Como foi voltar a tocar no palco? É uma sensação boa. Fiz recentemente uma live do Festival de Montreaux, com o Yamandu, no Rio de Janeiro. Fiz exame de Covid-19, mediram a febre. Todos os protocolos foram seguidos. As coisas ficam tranquilas se forem feitas assim. Felizmente, a vacina está chegando e espero que tudo volte ao normal o mais rápido possível.

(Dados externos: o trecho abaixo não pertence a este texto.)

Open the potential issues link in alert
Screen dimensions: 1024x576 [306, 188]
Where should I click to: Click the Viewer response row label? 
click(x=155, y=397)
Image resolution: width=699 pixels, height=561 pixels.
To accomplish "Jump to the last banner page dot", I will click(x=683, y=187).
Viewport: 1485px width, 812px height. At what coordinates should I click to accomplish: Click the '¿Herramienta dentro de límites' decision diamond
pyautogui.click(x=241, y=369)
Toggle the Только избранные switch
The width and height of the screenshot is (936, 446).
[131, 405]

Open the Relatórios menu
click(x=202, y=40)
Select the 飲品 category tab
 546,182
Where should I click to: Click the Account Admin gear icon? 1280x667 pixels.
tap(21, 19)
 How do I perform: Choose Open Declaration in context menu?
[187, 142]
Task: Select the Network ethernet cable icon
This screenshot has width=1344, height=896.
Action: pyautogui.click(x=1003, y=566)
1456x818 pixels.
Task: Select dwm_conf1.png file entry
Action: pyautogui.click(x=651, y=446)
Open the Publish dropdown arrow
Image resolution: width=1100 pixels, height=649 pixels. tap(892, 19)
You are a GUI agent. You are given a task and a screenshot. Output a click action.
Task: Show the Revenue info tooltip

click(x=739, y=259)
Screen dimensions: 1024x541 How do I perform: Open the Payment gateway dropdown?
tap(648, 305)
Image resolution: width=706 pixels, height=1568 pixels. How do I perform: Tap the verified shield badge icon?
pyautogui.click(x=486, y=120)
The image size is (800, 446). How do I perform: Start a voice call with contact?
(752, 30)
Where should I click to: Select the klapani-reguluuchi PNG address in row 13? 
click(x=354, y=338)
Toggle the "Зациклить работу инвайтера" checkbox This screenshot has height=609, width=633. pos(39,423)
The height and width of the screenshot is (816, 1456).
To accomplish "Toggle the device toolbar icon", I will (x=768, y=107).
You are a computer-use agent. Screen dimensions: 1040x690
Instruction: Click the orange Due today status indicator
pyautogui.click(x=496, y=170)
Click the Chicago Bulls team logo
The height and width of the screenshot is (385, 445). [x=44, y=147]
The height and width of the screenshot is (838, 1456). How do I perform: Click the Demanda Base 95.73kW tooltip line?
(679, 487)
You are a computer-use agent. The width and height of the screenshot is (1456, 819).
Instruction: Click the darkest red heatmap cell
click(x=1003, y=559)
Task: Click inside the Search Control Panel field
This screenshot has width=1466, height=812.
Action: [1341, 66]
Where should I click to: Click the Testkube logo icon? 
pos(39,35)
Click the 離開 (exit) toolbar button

Se o senhor fosse apontar um momento marcante em seus 55 anos de carreira, qual seria? Eu me coloco como um trabalhador da música brasileira. Estou sempre olhando para frente. Talvez eu seja o artista que mais goste de subir no palco, de cantar, de tocar, de viajar. Estudo violão todos os dias. Me aprimoro sempre. Eu vivo como se eu tivesse 45 ou 50 anos. Eu fiz uns 5.000 shows na vida. É difícil escolher um momento marcante. Eu não me preocupo muito com as coisas bem-sucedidas ou mal-sucedidas. Se não saiu bem hoje, amanhã sai melhor. Tenho facilidade para lidar com o sucesso e o não sucesso eventual. Quando acaba o show e todo mundo aplaude, quer dizer que aquilo ali já acabou. E outros bons momentos ainda virão.
Todo músico tem a sua Aquarela. Essa música não tem muita explicação porque ela é uma antimúsica.
Toquinho
Pensei que fosse falar de Aquarela… Todo músico tem a sua Aquarela. Essa música não tem muita explicação porque ela é uma antimúsica. É uma música grande, tem uma letra enorme, não tem refrão e fala de uma maneira fatalista que tudo vai acabar. Tudo vai se descolorir. O mundo vai acabar. E virou uma música infantil porque as crianças detectaram nela um começo lúdico. “Numa folha qualquer eu desenho um sol amarelo”… Mas, na segunda parte dela, ela fala da morte. Então é uma música que não tinha que fazer sucesso. E ela fez sucesso no mundo inteiro e em várias línguas que eu gravei. Ela tem 37 anos de vida e ainda hoje é tocada. Aquarela tem um carisma inexplicável para mim. Canções como essas ficam maiores do que seus compositores. Ela já não pertence a mim. É assim que é a vida. Você faz a música e a joga para o mundo, que nem um filho. E depois que está no mundo, a vida dele já não te pertence. São filhos que estão aí mundo afora e às vezes voltam para te ver.
O senhor é um dos mais famosos torcedores do Corinthians. Como avalia o seu time nesta temporada? Brinco que o Corinthians está em plena ascensão. Neste campeonato de três pontos, se você ganhar umas três partidas, você sobe rápido. É claro que lá no topo vão brigar o Flamengo, o Internacional e o Atlético Mineiro. Algumas surpresas podem vir. Seguramente o Flamengo tem um elenco fantástico, mas precisa tomar cuidado. Ele já tomou de 4 a 0 e tem uma vulnerabilidade lá atrás. Tirando esses expoentes, o nível do futebol brasileiro é muito baixo. O campeonato brasileiro é um horror. O próprio Corinthians está com um futebol aquém. Se você pegar o Vasco, o Botafogo, Coritiba e Atlético Paranaense, todos estão com um futebol mediano. O Fortaleza está com um futebol bonito de se ver, provavelmente não vai chegar lá em cima, mas o Rogério Ceni está fazendo um trabalho muito bom. O Palmeiras não deslancha nunca, fica só patinando. Foi o time que mais gastou dinheiro e que menos trouxe resultado. Acho que esse ano está perdido para o Corinthians, mas temos que levar em consideração que ele foi o time que mais ganhou títulos nos últimos dez anos.